(Requirement): Repeat the entries in full. Each line must match exactly.

(Dataset records):
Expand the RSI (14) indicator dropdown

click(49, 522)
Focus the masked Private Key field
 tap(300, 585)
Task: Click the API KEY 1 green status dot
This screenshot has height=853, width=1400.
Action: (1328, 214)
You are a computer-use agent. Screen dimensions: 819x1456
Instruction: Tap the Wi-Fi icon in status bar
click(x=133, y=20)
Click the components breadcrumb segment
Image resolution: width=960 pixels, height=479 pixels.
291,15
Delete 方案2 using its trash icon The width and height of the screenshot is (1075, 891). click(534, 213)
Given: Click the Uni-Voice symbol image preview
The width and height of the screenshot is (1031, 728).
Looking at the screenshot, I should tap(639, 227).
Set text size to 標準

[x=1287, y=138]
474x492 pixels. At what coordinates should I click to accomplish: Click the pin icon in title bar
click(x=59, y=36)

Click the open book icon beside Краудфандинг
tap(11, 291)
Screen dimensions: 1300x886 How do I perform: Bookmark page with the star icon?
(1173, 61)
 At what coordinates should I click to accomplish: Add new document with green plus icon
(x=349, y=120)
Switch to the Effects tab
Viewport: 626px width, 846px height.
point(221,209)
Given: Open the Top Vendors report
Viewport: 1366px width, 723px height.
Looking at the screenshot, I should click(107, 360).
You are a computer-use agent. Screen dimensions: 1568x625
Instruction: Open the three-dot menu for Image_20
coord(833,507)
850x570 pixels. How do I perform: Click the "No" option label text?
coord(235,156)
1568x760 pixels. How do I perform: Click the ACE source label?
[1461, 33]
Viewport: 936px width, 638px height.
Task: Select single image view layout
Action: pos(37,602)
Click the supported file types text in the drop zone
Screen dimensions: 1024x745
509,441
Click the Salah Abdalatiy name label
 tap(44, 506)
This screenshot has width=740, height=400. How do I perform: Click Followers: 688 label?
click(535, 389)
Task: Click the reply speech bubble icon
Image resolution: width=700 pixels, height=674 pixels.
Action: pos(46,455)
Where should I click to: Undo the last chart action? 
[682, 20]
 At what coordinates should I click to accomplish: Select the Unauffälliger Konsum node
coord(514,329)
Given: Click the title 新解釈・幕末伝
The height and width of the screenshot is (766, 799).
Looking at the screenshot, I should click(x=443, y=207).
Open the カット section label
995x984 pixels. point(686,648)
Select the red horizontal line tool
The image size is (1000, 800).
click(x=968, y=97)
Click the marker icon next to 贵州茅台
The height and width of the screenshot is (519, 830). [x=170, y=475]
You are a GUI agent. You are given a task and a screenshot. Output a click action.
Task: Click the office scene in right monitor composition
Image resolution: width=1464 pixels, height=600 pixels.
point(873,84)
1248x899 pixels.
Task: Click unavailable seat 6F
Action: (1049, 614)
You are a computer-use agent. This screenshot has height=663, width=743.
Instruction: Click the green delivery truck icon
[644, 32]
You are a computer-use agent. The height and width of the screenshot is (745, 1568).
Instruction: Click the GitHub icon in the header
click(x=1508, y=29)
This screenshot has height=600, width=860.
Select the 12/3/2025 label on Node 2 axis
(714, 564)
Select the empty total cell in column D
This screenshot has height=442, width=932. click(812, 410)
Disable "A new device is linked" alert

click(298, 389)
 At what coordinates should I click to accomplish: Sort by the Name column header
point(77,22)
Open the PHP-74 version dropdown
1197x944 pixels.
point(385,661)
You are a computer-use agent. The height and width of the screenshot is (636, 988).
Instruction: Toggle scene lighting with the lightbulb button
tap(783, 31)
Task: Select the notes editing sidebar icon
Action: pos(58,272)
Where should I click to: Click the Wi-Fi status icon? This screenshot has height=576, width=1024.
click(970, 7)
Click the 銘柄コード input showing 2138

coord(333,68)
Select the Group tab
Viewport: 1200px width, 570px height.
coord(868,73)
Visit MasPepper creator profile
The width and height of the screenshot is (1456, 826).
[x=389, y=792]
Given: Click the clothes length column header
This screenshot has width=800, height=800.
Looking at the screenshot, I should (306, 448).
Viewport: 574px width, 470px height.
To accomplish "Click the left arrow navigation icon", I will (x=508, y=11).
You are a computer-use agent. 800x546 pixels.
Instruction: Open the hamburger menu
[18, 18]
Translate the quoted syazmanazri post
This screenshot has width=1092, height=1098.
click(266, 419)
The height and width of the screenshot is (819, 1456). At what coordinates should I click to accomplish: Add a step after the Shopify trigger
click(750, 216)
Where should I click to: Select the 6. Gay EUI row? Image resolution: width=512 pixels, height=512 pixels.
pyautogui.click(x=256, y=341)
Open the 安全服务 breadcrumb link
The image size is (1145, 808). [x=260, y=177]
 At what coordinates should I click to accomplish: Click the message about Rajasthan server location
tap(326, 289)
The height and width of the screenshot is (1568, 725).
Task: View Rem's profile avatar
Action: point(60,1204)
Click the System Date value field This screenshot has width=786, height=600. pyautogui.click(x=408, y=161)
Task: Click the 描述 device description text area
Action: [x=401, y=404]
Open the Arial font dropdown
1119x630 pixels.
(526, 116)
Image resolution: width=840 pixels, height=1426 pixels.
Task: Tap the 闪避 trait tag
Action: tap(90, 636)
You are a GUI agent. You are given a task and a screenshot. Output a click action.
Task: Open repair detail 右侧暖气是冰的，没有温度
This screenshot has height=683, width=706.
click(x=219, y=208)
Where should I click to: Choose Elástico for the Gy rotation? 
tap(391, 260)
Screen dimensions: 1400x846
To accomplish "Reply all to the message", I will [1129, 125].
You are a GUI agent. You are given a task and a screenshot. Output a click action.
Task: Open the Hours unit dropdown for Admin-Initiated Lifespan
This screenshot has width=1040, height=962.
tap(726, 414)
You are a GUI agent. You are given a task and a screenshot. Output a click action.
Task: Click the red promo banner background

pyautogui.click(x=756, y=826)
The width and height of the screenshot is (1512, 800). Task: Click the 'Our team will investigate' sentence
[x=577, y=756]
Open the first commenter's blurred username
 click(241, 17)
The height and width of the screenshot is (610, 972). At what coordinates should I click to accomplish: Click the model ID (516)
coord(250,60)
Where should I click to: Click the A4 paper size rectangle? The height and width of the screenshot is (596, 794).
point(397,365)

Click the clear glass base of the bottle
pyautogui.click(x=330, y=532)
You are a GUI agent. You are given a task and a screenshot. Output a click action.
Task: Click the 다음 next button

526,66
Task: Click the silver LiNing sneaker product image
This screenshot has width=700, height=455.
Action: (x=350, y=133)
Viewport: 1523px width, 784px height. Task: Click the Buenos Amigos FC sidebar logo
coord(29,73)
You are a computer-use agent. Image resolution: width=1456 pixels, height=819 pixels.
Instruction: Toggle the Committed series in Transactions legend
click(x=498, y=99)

(Reply):
Expand the RSI (14) indicator dropdown

click(49, 522)
Focus the masked Private Key field
 tap(300, 585)
Task: Click the API KEY 1 green status dot
This screenshot has height=853, width=1400.
Action: (1328, 214)
You are a computer-use agent. Screen dimensions: 819x1456
Instruction: Tap the Wi-Fi icon in status bar
click(x=133, y=20)
Click the components breadcrumb segment
Image resolution: width=960 pixels, height=479 pixels.
291,15
Delete 方案2 using its trash icon The width and height of the screenshot is (1075, 891). click(534, 213)
Given: Click the Uni-Voice symbol image preview
The width and height of the screenshot is (1031, 728).
Looking at the screenshot, I should tap(639, 227).
Set text size to 標準

[x=1287, y=138]
474x492 pixels. At what coordinates should I click to accomplish: Click the pin icon in title bar
click(x=59, y=36)

Click the open book icon beside Краудфандинг
tap(11, 291)
Screen dimensions: 1300x886 How do I perform: Bookmark page with the star icon?
(1173, 61)
 At what coordinates should I click to accomplish: Add new document with green plus icon
(x=349, y=120)
Switch to the Effects tab
Viewport: 626px width, 846px height.
point(221,209)
Given: Open the Top Vendors report
Viewport: 1366px width, 723px height.
Looking at the screenshot, I should click(107, 360).
You are a computer-use agent. Screen dimensions: 1568x625
Instruction: Open the three-dot menu for Image_20
coord(833,507)
850x570 pixels. How do I perform: Click the "No" option label text?
coord(235,156)
1568x760 pixels. How do I perform: Click the ACE source label?
[1461, 33]
Viewport: 936px width, 638px height.
Task: Select single image view layout
Action: pos(37,602)
Click the supported file types text in the drop zone
Screen dimensions: 1024x745
509,441
Click the Salah Abdalatiy name label
 tap(44, 506)
This screenshot has width=740, height=400. How do I perform: Click Followers: 688 label?
click(535, 389)
Task: Click the reply speech bubble icon
Image resolution: width=700 pixels, height=674 pixels.
Action: pos(46,455)
Where should I click to: Undo the last chart action? 
[682, 20]
 At what coordinates should I click to accomplish: Select the Unauffälliger Konsum node
coord(514,329)
Given: Click the title 新解釈・幕末伝
The height and width of the screenshot is (766, 799).
Looking at the screenshot, I should click(x=443, y=207).
Open the カット section label
995x984 pixels. point(686,648)
Select the red horizontal line tool
The image size is (1000, 800).
click(x=968, y=97)
Click the marker icon next to 贵州茅台
The height and width of the screenshot is (519, 830). [x=170, y=475]
You are a GUI agent. You are given a task and a screenshot. Output a click action.
Task: Click the office scene in right monitor composition
Image resolution: width=1464 pixels, height=600 pixels.
point(873,84)
1248x899 pixels.
Task: Click unavailable seat 6F
Action: (1049, 614)
You are a computer-use agent. This screenshot has height=663, width=743.
Instruction: Click the green delivery truck icon
[644, 32]
You are a computer-use agent. The height and width of the screenshot is (745, 1568).
Instruction: Click the GitHub icon in the header
click(x=1508, y=29)
This screenshot has height=600, width=860.
Select the 12/3/2025 label on Node 2 axis
(714, 564)
Select the empty total cell in column D
This screenshot has height=442, width=932. click(812, 410)
Disable "A new device is linked" alert

click(298, 389)
 At what coordinates should I click to accomplish: Sort by the Name column header
point(77,22)
Open the PHP-74 version dropdown
1197x944 pixels.
point(385,661)
You are a computer-use agent. The height and width of the screenshot is (636, 988).
Instruction: Toggle scene lighting with the lightbulb button
tap(783, 31)
Task: Select the notes editing sidebar icon
Action: pos(58,272)
Where should I click to: Click the Wi-Fi status icon? This screenshot has height=576, width=1024.
click(970, 7)
Click the 銘柄コード input showing 2138

coord(333,68)
Select the Group tab
Viewport: 1200px width, 570px height.
coord(868,73)
Visit MasPepper creator profile
The width and height of the screenshot is (1456, 826).
[x=389, y=792]
Given: Click the clothes length column header
This screenshot has width=800, height=800.
Looking at the screenshot, I should (306, 448).
Viewport: 574px width, 470px height.
To accomplish "Click the left arrow navigation icon", I will (x=508, y=11).
You are a computer-use agent. 800x546 pixels.
Instruction: Open the hamburger menu
[18, 18]
Translate the quoted syazmanazri post
This screenshot has width=1092, height=1098.
click(266, 419)
The height and width of the screenshot is (819, 1456). At what coordinates should I click to accomplish: Add a step after the Shopify trigger
click(750, 216)
Where should I click to: Select the 6. Gay EUI row? Image resolution: width=512 pixels, height=512 pixels.
pyautogui.click(x=256, y=341)
Open the 安全服务 breadcrumb link
The image size is (1145, 808). [x=260, y=177]
 At what coordinates should I click to accomplish: Click the message about Rajasthan server location
tap(326, 289)
The height and width of the screenshot is (1568, 725).
Task: View Rem's profile avatar
Action: point(60,1204)
Click the System Date value field This screenshot has width=786, height=600. pyautogui.click(x=408, y=161)
Task: Click the 描述 device description text area
Action: [x=401, y=404]
Open the Arial font dropdown
1119x630 pixels.
(526, 116)
Image resolution: width=840 pixels, height=1426 pixels.
Task: Tap the 闪避 trait tag
Action: tap(90, 636)
You are a GUI agent. You are given a task and a screenshot. Output a click action.
Task: Open repair detail 右侧暖气是冰的，没有温度
This screenshot has height=683, width=706.
click(x=219, y=208)
Where should I click to: Choose Elástico for the Gy rotation? 
tap(391, 260)
Screen dimensions: 1400x846
To accomplish "Reply all to the message", I will [1129, 125].
You are a GUI agent. You are given a task and a screenshot. Output a click action.
Task: Open the Hours unit dropdown for Admin-Initiated Lifespan
This screenshot has width=1040, height=962.
tap(726, 414)
You are a GUI agent. You are given a task and a screenshot. Output a click action.
Task: Click the red promo banner background

pyautogui.click(x=756, y=826)
The width and height of the screenshot is (1512, 800). Task: Click the 'Our team will investigate' sentence
[x=577, y=756]
Open the first commenter's blurred username
 click(241, 17)
The height and width of the screenshot is (610, 972). At what coordinates should I click to accomplish: Click the model ID (516)
coord(250,60)
Where should I click to: Click the A4 paper size rectangle? The height and width of the screenshot is (596, 794).
point(397,365)

Click the clear glass base of the bottle
pyautogui.click(x=330, y=532)
You are a GUI agent. You are given a task and a screenshot. Output a click action.
Task: Click the 다음 next button

526,66
Task: Click the silver LiNing sneaker product image
This screenshot has width=700, height=455.
Action: (x=350, y=133)
Viewport: 1523px width, 784px height. Task: Click the Buenos Amigos FC sidebar logo
coord(29,73)
You are a computer-use agent. Image resolution: width=1456 pixels, height=819 pixels.
Instruction: Toggle the Committed series in Transactions legend
click(x=498, y=99)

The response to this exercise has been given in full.